- _Your assignment_: Your answer should consist only of the lines from the line containing "Where should I click to: Toggle the 'homing'" through the last line below, each repeated exactly.

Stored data
****************************************

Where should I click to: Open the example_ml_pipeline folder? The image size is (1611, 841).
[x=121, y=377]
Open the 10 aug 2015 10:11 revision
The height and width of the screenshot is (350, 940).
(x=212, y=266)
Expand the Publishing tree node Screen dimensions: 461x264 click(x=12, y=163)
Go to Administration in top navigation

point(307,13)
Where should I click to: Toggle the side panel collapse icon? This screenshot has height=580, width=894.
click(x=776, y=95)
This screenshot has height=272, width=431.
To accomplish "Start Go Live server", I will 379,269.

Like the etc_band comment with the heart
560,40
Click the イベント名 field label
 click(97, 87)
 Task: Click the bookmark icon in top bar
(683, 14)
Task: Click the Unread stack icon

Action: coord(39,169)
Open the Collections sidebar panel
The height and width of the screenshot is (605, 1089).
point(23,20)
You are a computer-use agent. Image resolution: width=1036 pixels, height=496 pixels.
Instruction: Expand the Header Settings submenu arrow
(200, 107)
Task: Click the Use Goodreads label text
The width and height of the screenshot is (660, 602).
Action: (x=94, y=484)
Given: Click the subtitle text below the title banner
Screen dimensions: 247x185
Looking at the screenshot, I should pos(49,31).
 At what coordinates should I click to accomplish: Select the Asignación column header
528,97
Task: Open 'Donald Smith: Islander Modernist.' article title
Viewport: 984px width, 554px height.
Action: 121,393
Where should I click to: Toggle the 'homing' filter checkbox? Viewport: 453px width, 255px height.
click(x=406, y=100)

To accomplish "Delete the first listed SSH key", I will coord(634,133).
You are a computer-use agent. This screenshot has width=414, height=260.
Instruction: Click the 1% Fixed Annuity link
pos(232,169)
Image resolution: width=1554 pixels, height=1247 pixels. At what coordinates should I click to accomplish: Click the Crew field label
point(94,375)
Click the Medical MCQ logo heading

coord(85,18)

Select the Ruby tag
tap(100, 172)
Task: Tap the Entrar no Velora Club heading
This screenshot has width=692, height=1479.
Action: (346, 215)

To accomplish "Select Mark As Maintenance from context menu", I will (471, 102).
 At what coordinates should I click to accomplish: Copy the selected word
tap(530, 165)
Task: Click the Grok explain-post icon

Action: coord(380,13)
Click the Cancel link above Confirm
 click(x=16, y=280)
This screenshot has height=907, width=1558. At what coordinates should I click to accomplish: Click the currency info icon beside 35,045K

****************************************

- _Result below_:
Where should I click to: Toggle the 'homing' filter checkbox? Viewport: 453px width, 255px height.
click(x=406, y=100)

To accomplish "Delete the first listed SSH key", I will coord(634,133).
You are a computer-use agent. This screenshot has width=414, height=260.
Instruction: Click the 1% Fixed Annuity link
pos(232,169)
Image resolution: width=1554 pixels, height=1247 pixels. At what coordinates should I click to accomplish: Click the Crew field label
point(94,375)
Click the Medical MCQ logo heading

coord(85,18)

Select the Ruby tag
tap(100, 172)
Task: Tap the Entrar no Velora Club heading
This screenshot has width=692, height=1479.
Action: (346, 215)

To accomplish "Select Mark As Maintenance from context menu", I will (471, 102).
 At what coordinates should I click to accomplish: Copy the selected word
tap(530, 165)
Task: Click the Grok explain-post icon

Action: coord(380,13)
Click the Cancel link above Confirm
 click(x=16, y=280)
This screenshot has height=907, width=1558. At what coordinates should I click to accomplish: Click the currency info icon beside 35,045K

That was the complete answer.